Idempotency is an important concept in Graphile Migrate, if a migration is idempotent it means that you can run the migration multiple times and the end state of the database structure will always be the same. (NOTE: though the structure may be the same, some idempotent commands may result in deleting/dropping data, so extreme care must be exercised.)

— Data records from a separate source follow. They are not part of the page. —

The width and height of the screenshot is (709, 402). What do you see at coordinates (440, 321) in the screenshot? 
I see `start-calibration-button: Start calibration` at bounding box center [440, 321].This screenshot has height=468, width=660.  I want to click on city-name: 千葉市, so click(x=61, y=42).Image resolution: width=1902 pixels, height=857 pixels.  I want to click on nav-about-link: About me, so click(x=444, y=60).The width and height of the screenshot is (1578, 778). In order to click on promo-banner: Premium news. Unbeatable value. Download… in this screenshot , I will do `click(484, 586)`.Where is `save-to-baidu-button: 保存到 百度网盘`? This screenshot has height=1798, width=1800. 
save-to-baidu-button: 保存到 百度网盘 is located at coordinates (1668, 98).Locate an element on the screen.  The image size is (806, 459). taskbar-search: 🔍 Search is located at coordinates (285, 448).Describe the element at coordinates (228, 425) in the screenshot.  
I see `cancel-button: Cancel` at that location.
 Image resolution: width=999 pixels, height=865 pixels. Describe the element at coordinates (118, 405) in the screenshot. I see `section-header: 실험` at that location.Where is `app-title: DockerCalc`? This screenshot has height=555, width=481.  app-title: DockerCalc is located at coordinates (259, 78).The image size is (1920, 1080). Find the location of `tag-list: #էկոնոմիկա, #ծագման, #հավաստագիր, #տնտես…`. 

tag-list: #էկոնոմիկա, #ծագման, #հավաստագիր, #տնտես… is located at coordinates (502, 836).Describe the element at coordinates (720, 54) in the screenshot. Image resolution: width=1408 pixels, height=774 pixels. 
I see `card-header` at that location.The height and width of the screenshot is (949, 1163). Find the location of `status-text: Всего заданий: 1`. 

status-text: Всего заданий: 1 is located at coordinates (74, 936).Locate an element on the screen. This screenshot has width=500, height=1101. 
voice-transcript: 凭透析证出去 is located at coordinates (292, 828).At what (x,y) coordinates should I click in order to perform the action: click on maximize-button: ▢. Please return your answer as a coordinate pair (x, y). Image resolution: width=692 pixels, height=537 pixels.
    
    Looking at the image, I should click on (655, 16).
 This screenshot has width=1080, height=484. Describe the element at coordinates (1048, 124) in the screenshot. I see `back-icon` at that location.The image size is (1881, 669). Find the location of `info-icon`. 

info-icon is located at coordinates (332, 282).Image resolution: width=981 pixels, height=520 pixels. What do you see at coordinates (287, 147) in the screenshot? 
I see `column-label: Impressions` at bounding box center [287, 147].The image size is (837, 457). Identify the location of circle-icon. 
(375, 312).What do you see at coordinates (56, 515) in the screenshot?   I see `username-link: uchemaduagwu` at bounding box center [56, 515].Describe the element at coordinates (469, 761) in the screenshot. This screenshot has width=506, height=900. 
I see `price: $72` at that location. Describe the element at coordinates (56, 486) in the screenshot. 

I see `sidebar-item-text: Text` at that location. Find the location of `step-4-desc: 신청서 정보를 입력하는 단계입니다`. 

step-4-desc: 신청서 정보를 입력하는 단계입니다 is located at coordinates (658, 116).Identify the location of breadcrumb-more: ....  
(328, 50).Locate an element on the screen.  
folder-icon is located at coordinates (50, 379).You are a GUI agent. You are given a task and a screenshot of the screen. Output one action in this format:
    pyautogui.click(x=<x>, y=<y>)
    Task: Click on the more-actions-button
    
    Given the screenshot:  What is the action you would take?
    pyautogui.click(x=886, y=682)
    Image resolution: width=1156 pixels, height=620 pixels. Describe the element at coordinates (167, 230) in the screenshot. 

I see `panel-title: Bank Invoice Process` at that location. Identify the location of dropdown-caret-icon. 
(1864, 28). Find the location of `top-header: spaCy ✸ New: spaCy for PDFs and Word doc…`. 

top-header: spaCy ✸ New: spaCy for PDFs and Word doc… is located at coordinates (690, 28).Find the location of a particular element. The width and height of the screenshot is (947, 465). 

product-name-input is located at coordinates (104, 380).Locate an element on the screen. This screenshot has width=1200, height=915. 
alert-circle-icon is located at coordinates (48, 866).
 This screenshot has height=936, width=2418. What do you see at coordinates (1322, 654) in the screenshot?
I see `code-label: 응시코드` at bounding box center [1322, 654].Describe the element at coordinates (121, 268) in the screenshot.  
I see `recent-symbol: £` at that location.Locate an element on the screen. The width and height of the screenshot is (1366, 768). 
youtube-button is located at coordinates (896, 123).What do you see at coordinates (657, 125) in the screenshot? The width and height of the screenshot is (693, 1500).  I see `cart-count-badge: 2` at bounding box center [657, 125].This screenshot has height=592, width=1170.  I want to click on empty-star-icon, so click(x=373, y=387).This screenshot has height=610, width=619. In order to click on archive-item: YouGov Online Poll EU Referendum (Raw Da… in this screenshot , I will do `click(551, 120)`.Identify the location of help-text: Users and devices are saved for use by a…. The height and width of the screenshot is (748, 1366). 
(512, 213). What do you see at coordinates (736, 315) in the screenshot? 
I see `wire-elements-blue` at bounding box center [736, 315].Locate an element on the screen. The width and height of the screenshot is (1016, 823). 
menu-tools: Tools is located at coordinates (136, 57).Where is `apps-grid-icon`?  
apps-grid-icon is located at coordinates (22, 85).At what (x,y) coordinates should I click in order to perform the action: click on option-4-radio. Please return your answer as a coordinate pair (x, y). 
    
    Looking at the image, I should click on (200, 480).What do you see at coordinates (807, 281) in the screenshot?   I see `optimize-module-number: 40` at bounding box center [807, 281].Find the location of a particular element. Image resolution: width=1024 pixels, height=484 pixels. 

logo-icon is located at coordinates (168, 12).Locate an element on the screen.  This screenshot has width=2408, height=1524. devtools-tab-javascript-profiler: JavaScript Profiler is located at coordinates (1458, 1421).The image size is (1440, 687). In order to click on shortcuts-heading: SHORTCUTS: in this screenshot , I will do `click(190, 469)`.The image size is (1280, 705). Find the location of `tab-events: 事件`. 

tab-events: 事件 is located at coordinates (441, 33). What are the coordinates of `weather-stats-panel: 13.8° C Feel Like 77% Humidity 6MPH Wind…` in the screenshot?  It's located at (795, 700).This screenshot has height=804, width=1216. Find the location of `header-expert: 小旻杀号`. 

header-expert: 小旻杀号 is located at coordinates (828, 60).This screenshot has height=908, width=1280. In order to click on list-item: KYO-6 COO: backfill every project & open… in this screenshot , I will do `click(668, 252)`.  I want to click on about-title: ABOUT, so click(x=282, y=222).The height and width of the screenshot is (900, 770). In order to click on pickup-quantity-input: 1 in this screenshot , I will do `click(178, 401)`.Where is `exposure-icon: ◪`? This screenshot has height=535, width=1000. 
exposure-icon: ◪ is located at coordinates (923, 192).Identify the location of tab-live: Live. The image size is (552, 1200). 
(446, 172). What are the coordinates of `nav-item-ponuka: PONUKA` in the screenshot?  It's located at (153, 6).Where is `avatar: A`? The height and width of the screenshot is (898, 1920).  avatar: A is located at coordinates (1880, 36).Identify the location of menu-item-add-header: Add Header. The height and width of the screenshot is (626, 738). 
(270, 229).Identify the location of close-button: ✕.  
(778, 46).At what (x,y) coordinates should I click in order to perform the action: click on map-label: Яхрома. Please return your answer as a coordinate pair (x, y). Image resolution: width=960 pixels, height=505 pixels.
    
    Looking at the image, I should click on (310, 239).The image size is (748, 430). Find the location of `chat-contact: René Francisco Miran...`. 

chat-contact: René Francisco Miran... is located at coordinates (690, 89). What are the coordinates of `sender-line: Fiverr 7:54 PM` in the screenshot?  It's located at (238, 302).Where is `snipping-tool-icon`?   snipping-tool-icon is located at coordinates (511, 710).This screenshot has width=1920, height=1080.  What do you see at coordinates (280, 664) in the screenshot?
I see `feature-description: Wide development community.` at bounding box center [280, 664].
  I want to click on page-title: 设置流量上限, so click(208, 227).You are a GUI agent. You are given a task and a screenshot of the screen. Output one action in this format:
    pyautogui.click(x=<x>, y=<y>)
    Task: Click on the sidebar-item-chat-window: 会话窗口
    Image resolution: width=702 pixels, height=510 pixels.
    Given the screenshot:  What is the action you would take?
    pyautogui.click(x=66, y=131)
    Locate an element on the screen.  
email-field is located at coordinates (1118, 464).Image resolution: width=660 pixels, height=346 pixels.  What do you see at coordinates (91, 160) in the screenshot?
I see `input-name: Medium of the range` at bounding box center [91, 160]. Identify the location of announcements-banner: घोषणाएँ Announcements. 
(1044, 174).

Many of PostgreSQL's commands have built in support for idempotency; you will see this commonly with IF EXISTS or IF NOT EXISTS clauses, CREATE OR REPLACE, and similar constructs:

-- Create a schema
DROP SCHEMA IF EXISTS app CASCADE;
CREATE SCHEMA app;

-- Create a table
DROP TABLE IF EXISTS foo CASCADE;
CREATE TABLE foo ...;

-- Add a column to the end of the table
ALTER TABLE foo DROP COLUMN IF EXISTS bar CASCADE;
ALTER TABLE foo ADD COLUMN bar ...;

-- Make a column NOT NULL
ALTER TABLE foo ALTER COLUMN bar SET NOT NULL;

-- Alter a column type
ALTER TABLE foo ALTER COLUMN bar TYPE int USING bar::int;

-- Change the body or flags of a function
CREATE OR REPLACE FUNCTION ...;

-- Change a function signature (arguments, return type, etc)
DROP FUNCTION IF EXISTS ... CASCADE;
CREATE OR REPLACE FUNCTION ...

Sometimes idempotency is a little more difficult to achieve. For instance, some commands do not have the if exists parameter. One such example is rename. In this case, we can implement the if exists logic ourselves using an anonymous code block:

do $$
begin
    /* if column `username` exists on users table */
    if exists(
        select 1
            from information_schema.columns
            where table_schema = 'public'
            and table_name = 'users'
            and column_name = 'username'
    ) then
        /* rename the column to `name` */
        alter table users
            rename column username to name;
    end if;
end$$;

The structure changes a little if we want to rename an enum value, but the idea is the same:

do $$
begin
    /* if `PENDING` exists in purchase_status enum */
    if exists(
        select 1
            from pg_catalog.pg_enum as enum_value
        inner join pg_catalog.pg_type as custom_type
            on custom_type.oid = enum_value.enumtypid
        where typname = 'purchase_status'
            and enumlabel = 'PENDING'
    ) then
        /* rename the enum value to `PURCHASE_PENDING` */
        alter type app_public.purchase_status rename value 'PENDING' to 'PURCHASE_PENDING';
    end if;
end$$;

Because of its compliance with the SQL standard, the information_schema does not contain Postgres-only objects, like enums.